Le 9 thermidor (27 juillet), le concierge nous fait monter dans nos chambres à 8 heures, deux heures plutôt que de coutume. La garde fut doublée. À 10 heures nous entendîmes sonner le tocsin ; la sentinelle qui étoit postée plus bas que nos fenêtres dans .......... du jardin charge de fusils .......... que nous soupçonnions pour etre un homme capable de se livrer à toutes les cruautés qui lui seraient ordonnées, fait de fréquentes visites dans nos chambres, nous ordonne au nom de la loi de nous coucher et de dormir, il recommande aussi de laisser les clefs aux portes. Sentant la position affreuse dans laquelle nous pouvions nous trouver a chaque instant, nous nous décidâmes à veiller toute la nuit, résolus de nous déffendre jusqu’à la mort.

Le jour snt a 10 heures du matin, quelque prisonnier annonce avoir entendu crier dans la rue la chute du tyran Robespierre et complices. La nouvelle se répandait de plus en plus : chacun craignoit qu’elle ne fut pas vraie. À 1 heure on la sut positivement. La gaieté sempara de tous les cœurs et nos fronts devinrent radieux. Par ce triomphe de la vertu sur le crime nous avions lieu d’espérer notre liberté prochaine et notre réintégration dans le poste ou le peuple nous avait placés.

Le 15 du meme mois (2 août), nous fumes réunis au nombre de soixante députés, a l’Hôtel des Fermes. Cette maison etoit tres commode, au centre de la ville. Comme elle ne renfermait que des représentans du peuple on nous mit sous la direction immédiate du Comité de Salut public. On nous permit toute communication avec nos connaissances.
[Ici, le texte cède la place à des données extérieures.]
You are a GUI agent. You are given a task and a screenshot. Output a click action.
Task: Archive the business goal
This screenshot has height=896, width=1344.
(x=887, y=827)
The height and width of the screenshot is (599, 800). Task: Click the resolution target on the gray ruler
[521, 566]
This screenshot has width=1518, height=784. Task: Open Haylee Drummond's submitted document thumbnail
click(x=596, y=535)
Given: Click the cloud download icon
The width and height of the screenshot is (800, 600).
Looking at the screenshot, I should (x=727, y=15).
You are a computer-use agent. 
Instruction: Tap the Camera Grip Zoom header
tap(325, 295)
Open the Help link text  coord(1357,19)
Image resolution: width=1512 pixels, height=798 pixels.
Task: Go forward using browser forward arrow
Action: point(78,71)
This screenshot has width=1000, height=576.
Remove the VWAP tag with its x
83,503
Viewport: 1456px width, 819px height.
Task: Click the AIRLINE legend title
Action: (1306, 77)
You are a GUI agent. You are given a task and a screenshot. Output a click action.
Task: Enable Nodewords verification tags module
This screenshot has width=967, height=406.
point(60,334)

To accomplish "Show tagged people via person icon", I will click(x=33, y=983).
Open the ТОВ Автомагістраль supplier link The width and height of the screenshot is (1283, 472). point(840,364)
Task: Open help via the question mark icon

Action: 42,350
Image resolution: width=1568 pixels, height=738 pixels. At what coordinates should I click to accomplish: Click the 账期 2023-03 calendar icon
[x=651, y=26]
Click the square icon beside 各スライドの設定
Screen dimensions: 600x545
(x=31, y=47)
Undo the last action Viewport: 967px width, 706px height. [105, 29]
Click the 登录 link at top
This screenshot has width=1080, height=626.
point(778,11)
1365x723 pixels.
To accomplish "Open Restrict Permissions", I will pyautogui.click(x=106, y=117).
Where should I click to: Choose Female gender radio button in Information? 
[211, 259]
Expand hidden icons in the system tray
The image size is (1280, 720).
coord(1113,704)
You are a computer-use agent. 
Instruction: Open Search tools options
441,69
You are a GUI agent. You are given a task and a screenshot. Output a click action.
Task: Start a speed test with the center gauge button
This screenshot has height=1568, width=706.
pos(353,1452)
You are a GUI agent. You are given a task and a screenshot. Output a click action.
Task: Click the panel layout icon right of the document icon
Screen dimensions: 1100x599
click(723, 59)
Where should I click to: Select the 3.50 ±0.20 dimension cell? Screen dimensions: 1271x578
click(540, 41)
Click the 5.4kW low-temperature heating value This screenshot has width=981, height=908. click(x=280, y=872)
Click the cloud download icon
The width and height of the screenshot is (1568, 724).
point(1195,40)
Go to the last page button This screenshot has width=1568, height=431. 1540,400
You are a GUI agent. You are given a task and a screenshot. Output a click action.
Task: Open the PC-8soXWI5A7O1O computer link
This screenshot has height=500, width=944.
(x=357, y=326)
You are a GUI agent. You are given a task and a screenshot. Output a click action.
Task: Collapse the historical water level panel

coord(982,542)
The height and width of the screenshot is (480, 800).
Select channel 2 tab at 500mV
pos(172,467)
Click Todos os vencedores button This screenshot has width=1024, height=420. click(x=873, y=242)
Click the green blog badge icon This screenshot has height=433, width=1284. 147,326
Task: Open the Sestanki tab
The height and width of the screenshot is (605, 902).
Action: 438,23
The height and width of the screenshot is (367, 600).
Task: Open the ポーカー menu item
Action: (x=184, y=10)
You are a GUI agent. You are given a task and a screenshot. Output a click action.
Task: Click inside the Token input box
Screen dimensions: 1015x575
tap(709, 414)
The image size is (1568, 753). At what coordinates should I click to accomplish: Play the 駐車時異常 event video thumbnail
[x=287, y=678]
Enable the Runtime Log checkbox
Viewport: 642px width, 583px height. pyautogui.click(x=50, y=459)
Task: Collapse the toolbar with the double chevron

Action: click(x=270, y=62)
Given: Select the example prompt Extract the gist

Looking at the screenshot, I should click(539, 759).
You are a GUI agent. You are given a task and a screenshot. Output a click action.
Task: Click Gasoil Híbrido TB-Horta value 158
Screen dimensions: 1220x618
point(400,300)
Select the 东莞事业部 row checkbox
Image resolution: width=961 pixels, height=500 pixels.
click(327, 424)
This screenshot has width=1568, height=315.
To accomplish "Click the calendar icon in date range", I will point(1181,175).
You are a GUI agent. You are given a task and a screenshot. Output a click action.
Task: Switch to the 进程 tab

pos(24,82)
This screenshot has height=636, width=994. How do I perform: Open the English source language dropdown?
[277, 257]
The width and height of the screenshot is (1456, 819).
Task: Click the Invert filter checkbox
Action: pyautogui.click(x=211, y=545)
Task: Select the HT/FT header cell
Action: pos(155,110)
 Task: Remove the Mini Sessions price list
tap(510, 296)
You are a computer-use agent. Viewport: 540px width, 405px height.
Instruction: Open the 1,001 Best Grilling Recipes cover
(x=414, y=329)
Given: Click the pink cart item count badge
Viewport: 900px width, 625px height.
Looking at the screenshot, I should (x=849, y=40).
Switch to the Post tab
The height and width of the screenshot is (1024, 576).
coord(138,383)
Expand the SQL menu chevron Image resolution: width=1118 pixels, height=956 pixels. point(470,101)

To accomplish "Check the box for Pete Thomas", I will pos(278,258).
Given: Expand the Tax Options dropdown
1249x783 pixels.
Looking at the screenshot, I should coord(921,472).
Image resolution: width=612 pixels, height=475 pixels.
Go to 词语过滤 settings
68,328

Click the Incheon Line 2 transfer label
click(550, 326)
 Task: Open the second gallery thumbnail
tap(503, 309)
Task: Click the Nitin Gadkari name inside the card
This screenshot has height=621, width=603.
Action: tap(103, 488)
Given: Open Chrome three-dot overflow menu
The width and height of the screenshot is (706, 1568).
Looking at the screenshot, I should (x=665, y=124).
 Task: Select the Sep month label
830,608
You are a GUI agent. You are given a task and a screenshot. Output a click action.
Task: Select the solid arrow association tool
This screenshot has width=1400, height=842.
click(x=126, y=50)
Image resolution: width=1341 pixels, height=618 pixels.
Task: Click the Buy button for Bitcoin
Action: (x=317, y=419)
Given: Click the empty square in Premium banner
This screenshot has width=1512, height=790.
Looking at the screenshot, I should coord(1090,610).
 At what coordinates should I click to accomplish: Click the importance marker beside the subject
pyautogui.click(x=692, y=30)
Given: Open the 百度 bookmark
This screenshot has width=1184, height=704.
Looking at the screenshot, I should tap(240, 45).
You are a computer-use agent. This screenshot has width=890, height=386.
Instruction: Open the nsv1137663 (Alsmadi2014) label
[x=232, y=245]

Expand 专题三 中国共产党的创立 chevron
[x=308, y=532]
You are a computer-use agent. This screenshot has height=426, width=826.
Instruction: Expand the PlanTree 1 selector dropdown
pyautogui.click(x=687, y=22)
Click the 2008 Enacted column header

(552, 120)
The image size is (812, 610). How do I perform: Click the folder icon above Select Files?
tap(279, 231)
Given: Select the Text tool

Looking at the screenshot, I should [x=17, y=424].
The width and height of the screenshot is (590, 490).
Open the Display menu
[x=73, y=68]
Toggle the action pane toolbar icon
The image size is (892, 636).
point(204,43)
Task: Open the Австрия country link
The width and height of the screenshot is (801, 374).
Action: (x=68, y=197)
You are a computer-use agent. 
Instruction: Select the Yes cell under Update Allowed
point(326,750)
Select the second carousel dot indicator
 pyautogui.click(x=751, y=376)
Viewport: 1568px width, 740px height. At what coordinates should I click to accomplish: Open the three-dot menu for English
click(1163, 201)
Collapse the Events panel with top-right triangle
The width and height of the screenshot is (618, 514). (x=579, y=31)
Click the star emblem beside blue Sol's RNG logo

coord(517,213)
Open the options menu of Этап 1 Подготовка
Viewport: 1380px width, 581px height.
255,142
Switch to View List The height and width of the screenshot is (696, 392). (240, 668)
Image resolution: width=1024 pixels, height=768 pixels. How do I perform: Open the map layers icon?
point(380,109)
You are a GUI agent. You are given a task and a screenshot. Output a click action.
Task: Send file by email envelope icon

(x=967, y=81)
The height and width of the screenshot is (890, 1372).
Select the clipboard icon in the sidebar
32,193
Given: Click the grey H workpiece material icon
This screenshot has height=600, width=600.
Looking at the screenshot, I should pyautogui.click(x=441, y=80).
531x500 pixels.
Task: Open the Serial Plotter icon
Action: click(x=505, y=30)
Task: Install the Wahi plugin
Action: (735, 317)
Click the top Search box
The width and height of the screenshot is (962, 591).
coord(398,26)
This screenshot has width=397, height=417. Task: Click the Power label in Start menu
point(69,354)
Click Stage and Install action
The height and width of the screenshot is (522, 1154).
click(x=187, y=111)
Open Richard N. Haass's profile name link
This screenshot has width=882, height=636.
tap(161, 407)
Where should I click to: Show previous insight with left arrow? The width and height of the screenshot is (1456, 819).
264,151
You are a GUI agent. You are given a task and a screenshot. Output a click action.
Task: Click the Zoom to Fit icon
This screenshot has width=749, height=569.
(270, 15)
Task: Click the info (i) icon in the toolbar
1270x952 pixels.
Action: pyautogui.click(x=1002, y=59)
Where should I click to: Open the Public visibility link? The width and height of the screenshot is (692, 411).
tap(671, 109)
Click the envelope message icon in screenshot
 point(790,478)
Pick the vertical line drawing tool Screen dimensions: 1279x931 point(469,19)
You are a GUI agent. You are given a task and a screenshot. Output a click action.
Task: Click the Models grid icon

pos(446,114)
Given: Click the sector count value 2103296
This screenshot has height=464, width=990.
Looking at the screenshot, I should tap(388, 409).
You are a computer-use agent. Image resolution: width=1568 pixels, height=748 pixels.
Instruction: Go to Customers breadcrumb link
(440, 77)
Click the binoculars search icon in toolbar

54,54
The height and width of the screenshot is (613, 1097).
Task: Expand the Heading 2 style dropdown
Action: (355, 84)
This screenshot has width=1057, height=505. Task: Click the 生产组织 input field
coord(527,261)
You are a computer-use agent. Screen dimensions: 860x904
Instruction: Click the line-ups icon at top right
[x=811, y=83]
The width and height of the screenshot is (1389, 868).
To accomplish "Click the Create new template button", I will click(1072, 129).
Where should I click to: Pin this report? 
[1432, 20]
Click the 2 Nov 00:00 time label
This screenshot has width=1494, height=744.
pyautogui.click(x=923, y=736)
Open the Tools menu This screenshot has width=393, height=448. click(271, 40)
Le 5 fructidor (22 août) nous eûmes la douleur d’être distribués en cinq maisons différentes. Je fus transféré au ci-devant Carmes[2]. L’air y est sain et le jardin fort vaste, mais le concierge et les portes-clefs avoient un caractère très dur. Toute communication au dehors étoit déffendue. Nous ne pûmes nous louer que d’une chose, ce fut de n’etre pas assujetis

  1. M. Kernéis a lu « Le traitement ».
  2. Aux Carmes, le sang des massacres de septembre avait jailli sur les murs et jusqu’au plafond, et de larges traces noires perpétuaient le souvenir des horribles scènes qui s’y étaient passées deux ans auparavant (Kerviler ; notice Fleury : Recherches et a. t. I, p. 317).